= Richard Weiner (American author) =

Richard Weiner (May 10, 1927 – January 29, 2014) was an American author, lecturer, lexicographer, and public relations consultant.

==Life and work==
Weiner was born in New York City on May 10, 1927. He received B.S. and M.S. degrees from the University of Wisconsin. A science writer and broadcaster, he produced the first radio description of a human childbirth (distributed by Capitol Records). He was on the board of directors of the Medical Committee for Human Rights, American Academy on Physician and Patient, Medicare Rights Center, and Shake-A-Leg Miami.

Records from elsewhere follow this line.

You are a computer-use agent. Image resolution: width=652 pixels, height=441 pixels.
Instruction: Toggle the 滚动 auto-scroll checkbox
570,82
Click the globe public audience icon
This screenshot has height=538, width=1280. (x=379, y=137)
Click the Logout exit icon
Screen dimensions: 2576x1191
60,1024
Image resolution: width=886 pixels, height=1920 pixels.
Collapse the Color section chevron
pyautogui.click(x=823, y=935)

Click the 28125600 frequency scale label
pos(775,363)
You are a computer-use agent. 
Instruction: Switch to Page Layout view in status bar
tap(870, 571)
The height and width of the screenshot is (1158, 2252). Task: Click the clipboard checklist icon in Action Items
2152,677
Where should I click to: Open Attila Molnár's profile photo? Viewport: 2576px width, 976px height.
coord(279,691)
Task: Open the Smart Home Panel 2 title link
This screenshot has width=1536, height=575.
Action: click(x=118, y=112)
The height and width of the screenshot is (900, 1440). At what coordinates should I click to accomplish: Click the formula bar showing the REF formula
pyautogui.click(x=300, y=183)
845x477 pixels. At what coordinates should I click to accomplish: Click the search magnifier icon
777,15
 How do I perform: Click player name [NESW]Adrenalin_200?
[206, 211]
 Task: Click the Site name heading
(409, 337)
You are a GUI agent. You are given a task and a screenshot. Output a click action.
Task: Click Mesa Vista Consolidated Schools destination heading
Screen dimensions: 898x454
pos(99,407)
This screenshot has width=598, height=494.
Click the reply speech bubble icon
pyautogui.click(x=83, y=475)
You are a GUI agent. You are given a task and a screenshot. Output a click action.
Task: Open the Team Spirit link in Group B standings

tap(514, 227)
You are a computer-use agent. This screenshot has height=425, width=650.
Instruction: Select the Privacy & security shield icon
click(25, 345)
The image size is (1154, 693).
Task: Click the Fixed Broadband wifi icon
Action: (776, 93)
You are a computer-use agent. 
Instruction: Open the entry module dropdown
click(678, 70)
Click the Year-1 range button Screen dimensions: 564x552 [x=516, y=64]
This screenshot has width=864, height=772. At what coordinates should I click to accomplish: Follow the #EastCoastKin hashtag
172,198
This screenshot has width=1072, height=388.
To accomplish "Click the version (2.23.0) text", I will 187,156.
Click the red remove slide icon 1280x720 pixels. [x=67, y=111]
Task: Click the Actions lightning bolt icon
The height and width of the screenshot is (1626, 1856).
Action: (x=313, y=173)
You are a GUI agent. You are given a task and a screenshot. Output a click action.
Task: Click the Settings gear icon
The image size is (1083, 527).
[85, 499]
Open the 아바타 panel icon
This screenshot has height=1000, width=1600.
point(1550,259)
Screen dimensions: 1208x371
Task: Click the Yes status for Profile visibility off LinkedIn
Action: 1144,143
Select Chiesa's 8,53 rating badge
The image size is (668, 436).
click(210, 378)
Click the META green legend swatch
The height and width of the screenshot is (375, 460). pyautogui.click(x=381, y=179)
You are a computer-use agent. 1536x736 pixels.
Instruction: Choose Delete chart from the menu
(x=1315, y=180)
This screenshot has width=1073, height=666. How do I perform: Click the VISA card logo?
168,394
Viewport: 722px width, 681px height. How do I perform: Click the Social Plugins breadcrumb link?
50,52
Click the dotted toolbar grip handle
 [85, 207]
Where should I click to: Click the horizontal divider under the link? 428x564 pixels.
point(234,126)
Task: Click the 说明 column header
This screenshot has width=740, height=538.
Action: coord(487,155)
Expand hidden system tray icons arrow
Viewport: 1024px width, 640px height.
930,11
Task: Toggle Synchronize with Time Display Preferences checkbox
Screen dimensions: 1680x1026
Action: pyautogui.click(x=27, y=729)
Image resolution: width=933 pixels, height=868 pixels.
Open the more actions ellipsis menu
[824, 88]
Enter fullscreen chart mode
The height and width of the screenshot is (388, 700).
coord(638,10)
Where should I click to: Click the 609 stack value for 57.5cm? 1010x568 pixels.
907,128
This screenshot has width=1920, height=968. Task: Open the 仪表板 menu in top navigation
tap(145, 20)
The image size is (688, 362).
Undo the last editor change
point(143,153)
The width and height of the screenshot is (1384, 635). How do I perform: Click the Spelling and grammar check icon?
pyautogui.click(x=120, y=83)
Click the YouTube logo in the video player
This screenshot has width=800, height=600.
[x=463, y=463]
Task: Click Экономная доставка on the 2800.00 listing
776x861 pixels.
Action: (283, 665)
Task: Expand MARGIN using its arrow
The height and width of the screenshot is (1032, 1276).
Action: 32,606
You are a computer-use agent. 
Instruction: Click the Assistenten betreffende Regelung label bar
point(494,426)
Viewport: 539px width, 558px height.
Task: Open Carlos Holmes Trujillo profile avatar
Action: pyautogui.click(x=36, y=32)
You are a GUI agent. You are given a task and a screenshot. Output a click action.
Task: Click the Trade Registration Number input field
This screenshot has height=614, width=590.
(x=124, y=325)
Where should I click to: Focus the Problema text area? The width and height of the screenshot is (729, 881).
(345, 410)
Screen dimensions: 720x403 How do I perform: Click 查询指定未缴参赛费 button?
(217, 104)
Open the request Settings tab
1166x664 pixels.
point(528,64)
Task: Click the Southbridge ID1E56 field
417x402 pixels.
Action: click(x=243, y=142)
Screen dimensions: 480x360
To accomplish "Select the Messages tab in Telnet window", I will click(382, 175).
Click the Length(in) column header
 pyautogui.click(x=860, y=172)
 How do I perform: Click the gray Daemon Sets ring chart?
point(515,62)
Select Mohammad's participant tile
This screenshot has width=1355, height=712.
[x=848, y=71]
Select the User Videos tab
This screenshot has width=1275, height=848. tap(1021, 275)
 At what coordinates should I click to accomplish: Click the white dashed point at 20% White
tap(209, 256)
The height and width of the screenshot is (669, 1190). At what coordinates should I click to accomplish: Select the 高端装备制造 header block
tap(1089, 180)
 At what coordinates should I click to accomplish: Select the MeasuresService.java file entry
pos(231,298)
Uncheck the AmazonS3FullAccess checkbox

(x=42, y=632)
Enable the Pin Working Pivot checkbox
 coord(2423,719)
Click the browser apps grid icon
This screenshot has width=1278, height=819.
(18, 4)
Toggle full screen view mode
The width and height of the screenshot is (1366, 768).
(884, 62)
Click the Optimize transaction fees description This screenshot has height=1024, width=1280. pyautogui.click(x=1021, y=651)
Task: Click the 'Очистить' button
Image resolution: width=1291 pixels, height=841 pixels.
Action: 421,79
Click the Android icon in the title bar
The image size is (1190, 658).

His public relations firm, Richard Weiner, Inc. (1968–1986), specialized in marketing communications, including the introduction of the Cabbage Patch Kids. Weiner has conducted over 100 workshops for the Public Relations Society of America and other groups. He taught a three-credit course in public relations at Fordham University Graduate School of Business Administration in New York, which was the nation's first such course for MBAs. Awards Weiner has received include the Gold Anvil in 1990 (highest honor to an individual from the Public Relations Society of America), the John Hill Award (NYC chapter of PRSA), and eight PRSA Silver Anvils.

His 23 books include The Skinny About Best Boys, Dollies, Green Rooms, Leads, and other Media Lingo (2006), Webster's New World Dictionary of Media and Communications (1996), Professional's Guide to Public Relations Services (1998), and Professional's Guide to Publicity (1984). His articles have appeared in The New York Times Magazine, Writer's Digest, Public Relations Tactics, The Editorial Eye, Public Relations Quarterly, Communication World, PRWeek and PR News.

==Personal life==
Weiner lived in Miami Beach, Florida, with his wife, Florence, who is also a writer of books.